Lanthanum hafnate (La2Hf2O7|auto=yes) or lanthanum hafnium oxide is a mixed oxide of lanthanum and hafnium.

==Properties==
Lanthanum hafnate is a colorless ceramic material with the La and Hf atoms arranged in a cubic lattice. The arrangement is a disordered fluorite-like structure below 1000 C, above which it transitions to a pyrochlore phase; an amorphous phase also exists below 800 C.

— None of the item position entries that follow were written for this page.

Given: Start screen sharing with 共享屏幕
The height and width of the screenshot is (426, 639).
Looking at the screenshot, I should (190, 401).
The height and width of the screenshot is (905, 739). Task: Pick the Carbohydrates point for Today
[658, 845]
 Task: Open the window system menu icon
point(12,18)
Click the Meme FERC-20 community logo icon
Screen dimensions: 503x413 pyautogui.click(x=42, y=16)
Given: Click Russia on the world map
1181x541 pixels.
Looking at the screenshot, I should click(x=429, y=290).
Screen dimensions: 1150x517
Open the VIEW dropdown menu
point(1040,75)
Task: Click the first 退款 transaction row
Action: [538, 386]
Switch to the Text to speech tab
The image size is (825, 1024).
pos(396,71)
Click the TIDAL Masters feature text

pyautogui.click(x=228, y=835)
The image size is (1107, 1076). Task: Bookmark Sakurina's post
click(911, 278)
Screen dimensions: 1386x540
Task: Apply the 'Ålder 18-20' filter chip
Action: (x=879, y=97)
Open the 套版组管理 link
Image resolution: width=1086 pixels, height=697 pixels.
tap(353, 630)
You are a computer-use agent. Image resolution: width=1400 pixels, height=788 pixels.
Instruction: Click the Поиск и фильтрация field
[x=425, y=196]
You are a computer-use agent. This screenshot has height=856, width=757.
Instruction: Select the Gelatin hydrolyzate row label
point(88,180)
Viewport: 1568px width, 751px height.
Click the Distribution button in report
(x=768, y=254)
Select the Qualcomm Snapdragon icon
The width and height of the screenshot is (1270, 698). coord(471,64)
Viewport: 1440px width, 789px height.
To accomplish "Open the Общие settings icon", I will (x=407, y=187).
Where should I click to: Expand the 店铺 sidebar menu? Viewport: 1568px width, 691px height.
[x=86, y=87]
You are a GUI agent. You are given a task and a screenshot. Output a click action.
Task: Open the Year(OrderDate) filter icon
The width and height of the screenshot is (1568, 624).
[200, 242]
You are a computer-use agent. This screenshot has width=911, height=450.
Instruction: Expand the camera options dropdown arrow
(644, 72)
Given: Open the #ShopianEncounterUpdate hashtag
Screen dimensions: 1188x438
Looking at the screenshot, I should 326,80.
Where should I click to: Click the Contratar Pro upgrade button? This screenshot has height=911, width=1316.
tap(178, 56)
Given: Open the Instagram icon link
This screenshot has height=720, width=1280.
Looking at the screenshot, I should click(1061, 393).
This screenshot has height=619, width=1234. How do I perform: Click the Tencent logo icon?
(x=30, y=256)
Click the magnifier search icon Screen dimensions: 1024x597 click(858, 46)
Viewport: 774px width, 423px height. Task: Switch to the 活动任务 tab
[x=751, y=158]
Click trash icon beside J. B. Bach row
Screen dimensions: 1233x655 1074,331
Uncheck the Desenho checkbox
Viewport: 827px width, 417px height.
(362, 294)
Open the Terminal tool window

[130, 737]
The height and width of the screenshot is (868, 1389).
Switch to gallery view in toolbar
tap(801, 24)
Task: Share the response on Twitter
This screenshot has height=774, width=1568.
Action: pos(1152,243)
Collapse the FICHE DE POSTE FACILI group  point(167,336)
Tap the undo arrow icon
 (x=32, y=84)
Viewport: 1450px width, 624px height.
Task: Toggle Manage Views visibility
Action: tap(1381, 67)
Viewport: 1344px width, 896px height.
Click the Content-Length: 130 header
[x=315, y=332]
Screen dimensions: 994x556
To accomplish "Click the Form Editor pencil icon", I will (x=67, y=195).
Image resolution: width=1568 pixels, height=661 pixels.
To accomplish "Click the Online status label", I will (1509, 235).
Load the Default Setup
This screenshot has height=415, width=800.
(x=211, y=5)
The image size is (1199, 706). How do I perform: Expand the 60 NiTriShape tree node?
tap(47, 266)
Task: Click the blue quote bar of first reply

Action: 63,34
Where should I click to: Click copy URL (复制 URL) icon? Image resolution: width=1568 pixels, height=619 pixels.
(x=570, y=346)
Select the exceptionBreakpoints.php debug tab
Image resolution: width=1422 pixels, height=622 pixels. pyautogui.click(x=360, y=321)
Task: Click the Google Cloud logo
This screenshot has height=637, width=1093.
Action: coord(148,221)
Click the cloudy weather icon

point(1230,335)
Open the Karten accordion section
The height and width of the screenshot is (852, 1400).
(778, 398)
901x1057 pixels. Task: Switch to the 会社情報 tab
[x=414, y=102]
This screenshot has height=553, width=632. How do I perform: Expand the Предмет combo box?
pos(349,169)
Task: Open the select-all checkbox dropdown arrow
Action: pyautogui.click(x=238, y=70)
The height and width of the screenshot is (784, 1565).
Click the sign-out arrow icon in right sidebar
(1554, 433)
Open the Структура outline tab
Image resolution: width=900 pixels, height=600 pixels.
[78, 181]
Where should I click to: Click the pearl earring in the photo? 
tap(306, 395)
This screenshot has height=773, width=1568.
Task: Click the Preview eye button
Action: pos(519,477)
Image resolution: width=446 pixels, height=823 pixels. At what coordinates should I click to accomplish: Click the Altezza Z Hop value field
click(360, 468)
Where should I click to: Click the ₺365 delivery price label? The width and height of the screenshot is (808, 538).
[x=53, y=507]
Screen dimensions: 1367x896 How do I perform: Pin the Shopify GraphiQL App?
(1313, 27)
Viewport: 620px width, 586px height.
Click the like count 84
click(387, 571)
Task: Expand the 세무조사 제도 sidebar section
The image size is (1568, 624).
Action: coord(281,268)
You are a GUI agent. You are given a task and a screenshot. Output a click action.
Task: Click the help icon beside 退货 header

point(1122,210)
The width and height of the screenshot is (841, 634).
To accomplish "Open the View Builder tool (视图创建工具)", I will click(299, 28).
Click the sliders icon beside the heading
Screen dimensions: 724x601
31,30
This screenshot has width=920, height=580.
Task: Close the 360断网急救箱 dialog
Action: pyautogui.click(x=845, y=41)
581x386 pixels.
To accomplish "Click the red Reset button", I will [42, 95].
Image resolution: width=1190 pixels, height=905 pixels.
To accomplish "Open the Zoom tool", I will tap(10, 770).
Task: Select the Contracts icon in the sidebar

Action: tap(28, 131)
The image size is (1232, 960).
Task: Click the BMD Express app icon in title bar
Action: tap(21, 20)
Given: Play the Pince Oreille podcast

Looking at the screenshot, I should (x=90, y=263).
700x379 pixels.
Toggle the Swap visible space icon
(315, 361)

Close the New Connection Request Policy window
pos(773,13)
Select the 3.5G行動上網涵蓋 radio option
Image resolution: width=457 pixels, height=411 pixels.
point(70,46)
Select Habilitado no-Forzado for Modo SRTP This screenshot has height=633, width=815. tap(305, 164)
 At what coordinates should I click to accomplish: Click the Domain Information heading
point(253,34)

The compound decomposes into its constituent oxides at 18 GPa.

===Luminescence===
Oxygen vacancies in the base material give luminescence spanning across the visible light spectrum, with a peak near 460 nm. The luminescent properties can be fine-tuned by doping with various rare earth and group 4 metals; for example, La2Hf2O7:Eu(3+) nanoparticles exhibit a red photoluminescence or radioluminescence near 612 nm when exposed to ultraviolet or X-ray radiation.

==Synthesis==
Bulk ceramics can obtained by combusting the elements in powder form, and then pressing and sintering the powder at 180 MPa and 1850 C for 6 hours:
4 La + 4 Hf + 7 O2 -> 2 La2Hf2O7
It may also be made by precipitating hafnium and lanthanum hydroxides from solution and then calcinating in air at 600–1400 C for 3 hours:
2 La(OH)3 + 2 Hf(OH)4 → La2Hf2O7 + 7 H2O.